Ergebnisse Dressur CHIO Aachen 2014: Totilas zieht an Valegro vorbei

 

Hochklassiger Grand Prix Special mit deutschen Topleistungen

Aachen (fn-press). Bundestrainerin Monica Theodorescu strahlte: „Unsere vier sind sensationell gut geritten, ich bin total glücklich.“ Sie hatte allen Grund. Matthias Alexander Rath und Totilas schlugen die Olympiasieger aus Großbritannien, Charlotte Dujardin und Valegro, die Zweite wurden.

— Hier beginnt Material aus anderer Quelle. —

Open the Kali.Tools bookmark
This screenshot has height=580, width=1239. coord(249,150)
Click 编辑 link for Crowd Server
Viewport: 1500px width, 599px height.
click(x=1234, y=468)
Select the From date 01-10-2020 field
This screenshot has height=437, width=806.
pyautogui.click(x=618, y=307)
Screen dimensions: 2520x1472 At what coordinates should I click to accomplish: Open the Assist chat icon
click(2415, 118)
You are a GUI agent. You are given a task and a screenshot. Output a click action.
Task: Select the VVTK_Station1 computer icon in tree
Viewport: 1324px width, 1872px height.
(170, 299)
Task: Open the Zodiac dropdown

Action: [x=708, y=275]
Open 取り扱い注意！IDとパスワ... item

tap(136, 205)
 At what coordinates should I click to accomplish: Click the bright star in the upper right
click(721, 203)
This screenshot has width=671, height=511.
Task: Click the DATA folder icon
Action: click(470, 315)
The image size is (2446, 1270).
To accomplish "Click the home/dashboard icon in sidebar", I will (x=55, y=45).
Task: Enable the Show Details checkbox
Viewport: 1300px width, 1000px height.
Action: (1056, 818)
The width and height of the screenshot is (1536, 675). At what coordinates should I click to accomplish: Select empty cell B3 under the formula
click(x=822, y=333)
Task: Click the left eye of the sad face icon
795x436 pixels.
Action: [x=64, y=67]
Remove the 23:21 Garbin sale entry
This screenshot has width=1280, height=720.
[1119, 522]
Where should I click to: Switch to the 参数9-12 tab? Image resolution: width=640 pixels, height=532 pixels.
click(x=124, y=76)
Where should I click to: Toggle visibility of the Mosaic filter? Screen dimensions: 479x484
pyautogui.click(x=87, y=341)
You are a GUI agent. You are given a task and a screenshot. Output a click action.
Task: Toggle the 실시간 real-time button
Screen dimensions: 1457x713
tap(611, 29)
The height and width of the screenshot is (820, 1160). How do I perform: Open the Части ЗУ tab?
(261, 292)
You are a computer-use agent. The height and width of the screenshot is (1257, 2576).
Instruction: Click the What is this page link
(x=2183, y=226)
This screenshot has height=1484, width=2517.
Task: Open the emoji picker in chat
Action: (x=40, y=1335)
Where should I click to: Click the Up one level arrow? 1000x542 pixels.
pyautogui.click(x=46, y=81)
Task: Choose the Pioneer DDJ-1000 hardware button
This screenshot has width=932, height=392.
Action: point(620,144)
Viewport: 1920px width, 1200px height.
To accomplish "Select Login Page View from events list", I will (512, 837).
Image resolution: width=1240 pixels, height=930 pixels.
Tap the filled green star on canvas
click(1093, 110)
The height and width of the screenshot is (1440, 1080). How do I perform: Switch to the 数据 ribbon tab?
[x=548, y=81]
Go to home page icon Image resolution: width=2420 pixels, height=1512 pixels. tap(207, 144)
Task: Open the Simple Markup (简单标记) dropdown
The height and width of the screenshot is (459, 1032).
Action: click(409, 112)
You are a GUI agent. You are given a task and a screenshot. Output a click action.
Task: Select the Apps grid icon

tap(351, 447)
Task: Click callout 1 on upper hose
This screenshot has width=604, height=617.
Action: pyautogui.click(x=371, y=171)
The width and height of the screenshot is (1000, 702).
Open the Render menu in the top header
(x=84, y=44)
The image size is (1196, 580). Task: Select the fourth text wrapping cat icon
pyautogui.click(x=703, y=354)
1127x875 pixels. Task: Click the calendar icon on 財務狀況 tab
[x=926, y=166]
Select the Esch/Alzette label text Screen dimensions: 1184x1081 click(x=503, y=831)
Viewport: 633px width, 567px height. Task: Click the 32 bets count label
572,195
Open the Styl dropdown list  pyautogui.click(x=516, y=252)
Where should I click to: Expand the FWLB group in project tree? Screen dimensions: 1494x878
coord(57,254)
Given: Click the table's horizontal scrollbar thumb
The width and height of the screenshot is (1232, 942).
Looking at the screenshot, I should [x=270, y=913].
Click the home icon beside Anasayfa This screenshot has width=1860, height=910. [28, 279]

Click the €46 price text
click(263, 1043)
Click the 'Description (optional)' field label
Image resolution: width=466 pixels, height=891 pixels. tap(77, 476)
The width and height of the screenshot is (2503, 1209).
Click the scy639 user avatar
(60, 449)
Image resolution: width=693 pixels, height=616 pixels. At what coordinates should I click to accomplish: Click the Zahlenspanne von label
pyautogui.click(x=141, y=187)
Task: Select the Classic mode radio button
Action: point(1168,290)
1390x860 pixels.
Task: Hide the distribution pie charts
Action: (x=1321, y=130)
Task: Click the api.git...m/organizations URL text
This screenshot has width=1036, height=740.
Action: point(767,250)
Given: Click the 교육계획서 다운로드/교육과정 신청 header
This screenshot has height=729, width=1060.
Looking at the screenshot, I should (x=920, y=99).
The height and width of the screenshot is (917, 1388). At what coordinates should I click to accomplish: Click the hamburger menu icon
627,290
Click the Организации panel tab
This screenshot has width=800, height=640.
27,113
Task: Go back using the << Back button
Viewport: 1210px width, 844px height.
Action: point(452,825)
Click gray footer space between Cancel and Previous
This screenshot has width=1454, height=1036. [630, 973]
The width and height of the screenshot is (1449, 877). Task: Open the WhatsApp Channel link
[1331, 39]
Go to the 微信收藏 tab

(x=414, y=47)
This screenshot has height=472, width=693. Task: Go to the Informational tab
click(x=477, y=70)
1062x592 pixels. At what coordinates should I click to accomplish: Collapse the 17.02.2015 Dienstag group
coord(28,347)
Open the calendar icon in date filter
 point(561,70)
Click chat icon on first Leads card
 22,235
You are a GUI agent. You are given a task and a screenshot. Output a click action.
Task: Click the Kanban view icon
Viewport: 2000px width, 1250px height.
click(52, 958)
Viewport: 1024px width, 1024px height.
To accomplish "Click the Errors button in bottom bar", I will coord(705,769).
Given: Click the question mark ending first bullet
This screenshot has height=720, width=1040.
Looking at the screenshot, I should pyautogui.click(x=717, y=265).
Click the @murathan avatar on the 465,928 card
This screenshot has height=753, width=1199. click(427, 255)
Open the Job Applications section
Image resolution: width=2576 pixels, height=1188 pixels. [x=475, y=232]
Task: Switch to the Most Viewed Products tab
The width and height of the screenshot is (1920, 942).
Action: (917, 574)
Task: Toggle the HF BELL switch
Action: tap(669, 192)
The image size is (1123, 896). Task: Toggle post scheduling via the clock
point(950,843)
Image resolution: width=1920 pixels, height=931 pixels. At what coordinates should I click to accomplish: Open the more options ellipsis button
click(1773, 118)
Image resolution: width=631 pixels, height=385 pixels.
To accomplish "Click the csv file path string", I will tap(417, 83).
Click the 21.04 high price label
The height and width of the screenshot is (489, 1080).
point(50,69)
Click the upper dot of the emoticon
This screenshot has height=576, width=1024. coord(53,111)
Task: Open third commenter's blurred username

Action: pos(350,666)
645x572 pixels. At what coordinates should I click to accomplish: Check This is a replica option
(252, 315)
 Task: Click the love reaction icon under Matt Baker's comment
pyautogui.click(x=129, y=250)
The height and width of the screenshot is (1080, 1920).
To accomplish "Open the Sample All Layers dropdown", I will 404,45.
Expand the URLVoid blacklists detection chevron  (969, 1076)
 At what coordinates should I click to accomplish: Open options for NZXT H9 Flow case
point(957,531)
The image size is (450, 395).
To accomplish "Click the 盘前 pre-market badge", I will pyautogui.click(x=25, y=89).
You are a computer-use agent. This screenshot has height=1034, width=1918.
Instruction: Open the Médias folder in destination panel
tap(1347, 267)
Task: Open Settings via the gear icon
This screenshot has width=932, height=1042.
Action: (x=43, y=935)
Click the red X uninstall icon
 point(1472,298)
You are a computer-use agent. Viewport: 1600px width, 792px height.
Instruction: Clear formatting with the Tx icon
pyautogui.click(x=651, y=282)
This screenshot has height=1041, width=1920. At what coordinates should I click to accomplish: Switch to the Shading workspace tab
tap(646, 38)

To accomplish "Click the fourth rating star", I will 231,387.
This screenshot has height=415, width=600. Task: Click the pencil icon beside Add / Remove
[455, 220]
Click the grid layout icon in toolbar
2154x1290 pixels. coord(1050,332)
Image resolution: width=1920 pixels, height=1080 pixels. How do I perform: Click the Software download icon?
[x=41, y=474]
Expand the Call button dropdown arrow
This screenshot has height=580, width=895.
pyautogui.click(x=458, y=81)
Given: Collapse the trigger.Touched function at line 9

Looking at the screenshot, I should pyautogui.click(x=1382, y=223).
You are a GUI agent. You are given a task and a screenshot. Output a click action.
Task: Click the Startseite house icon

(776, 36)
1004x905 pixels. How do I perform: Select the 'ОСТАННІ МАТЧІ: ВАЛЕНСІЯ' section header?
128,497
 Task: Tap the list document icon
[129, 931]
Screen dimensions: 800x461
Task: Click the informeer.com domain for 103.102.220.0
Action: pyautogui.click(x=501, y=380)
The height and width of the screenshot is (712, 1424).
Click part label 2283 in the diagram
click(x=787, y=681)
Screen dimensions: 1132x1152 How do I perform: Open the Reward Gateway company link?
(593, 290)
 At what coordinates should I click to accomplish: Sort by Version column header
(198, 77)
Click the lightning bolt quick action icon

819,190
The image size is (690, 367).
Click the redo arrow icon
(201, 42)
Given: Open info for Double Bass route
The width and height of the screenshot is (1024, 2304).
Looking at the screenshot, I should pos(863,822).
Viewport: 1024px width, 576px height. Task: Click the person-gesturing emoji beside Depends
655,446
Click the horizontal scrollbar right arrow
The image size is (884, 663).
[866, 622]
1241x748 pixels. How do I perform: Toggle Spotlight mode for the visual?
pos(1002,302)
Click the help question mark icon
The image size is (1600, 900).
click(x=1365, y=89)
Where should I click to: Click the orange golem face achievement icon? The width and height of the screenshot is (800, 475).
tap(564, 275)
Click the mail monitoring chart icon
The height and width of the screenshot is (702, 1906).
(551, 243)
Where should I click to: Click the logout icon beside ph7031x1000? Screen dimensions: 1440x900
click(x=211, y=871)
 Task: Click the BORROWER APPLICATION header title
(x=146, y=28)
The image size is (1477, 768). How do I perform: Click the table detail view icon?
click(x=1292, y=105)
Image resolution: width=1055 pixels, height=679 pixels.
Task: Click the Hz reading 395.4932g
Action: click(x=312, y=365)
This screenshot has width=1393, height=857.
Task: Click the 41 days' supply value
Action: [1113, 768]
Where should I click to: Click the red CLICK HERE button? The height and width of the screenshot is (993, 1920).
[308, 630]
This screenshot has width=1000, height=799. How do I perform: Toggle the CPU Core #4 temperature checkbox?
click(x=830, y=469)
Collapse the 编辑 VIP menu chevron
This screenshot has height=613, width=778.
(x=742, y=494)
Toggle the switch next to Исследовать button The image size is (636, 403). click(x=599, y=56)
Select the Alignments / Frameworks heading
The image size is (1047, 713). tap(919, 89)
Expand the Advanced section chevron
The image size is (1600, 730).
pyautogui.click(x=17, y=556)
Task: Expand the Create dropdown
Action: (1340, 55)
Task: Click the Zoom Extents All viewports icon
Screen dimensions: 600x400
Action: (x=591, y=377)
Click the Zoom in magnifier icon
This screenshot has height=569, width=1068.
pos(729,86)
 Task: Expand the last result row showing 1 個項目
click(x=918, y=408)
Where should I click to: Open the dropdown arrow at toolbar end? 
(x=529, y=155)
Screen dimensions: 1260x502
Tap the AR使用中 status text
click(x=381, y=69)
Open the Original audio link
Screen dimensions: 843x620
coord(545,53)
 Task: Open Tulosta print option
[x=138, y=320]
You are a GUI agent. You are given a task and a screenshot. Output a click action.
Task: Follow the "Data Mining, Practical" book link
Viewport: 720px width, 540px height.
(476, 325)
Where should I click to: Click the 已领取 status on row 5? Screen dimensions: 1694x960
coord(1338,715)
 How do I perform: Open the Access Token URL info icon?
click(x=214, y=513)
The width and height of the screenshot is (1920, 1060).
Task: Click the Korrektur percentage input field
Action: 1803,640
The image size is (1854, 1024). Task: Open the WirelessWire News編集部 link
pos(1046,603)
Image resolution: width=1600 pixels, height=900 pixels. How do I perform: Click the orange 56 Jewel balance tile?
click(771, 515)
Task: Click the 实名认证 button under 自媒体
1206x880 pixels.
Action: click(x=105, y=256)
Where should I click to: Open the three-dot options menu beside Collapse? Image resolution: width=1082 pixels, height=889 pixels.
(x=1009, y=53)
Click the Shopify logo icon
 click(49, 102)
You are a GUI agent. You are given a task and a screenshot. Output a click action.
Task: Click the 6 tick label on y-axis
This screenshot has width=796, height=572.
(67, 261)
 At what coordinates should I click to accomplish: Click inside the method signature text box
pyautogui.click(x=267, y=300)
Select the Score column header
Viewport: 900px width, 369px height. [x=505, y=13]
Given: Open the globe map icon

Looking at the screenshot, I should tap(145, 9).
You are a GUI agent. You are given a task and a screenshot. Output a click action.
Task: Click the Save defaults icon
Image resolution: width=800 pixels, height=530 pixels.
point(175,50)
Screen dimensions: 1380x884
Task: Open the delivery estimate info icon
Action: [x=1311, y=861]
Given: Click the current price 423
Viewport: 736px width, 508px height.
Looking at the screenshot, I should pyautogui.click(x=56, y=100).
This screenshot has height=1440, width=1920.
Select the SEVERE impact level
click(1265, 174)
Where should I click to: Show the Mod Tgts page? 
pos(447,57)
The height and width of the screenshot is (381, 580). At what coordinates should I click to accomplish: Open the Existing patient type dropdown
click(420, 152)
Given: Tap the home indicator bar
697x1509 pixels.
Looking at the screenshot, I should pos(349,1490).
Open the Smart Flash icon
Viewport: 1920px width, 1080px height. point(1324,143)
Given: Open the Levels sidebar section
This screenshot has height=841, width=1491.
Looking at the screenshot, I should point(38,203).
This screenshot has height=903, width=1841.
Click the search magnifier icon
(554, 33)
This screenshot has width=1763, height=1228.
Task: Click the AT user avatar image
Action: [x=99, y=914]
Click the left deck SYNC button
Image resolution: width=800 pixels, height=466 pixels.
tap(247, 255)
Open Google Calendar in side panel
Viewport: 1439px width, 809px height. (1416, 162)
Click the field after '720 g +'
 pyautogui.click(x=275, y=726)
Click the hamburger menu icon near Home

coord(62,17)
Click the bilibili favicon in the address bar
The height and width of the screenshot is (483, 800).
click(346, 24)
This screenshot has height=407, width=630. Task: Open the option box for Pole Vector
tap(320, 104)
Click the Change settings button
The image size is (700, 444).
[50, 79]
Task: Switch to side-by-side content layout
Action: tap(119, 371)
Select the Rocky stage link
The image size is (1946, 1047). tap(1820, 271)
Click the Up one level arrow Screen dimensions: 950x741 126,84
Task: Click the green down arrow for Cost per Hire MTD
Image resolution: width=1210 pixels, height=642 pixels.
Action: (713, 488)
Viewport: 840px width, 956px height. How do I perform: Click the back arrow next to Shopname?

Helen Langehanenberg und Damon Hill NRW sowie Isabell Werth mit Bella Rose folgten auf den Plätzen drei und vier, Kristina Sprehe und Desperados FRH auf Rang sechs.

Es ist ein beinahe unglaubliches Comeback: Zwei Jahre mussten Matthias Alexander Rath und der niederländische Hengst Totilas krankheitsbedingt pausieren. Seit sie auf die turniersportliche Bühne zurückgekehrt sind, endete jede Prüfung mit einem Sieg. Im Aachener Grand Prix Special wuchs das Paar über sich selbst hinaus. Der 14-jährige Gribaldi-Sohn leistete sich keinen Fehler, zeigte nur einmal in der Piaffe eine leichte Rückwärtstendenz. Matthias Alexander Rath steuerte den Rappen konzentriert und sicher durch die Lektionen: 84,549 Prozent. Damit waren die britischen Olympiasieger Valegro und Charlotte Dujardin geschlagen. Wie schon im Grand Prix gelangen die Galoppwechsel nicht so perfekt, wie man es von dem Pferd gewohnt ist. Mit 83,157 Prozent mussten das Paar Rath und Totilas den Vortritt lassen.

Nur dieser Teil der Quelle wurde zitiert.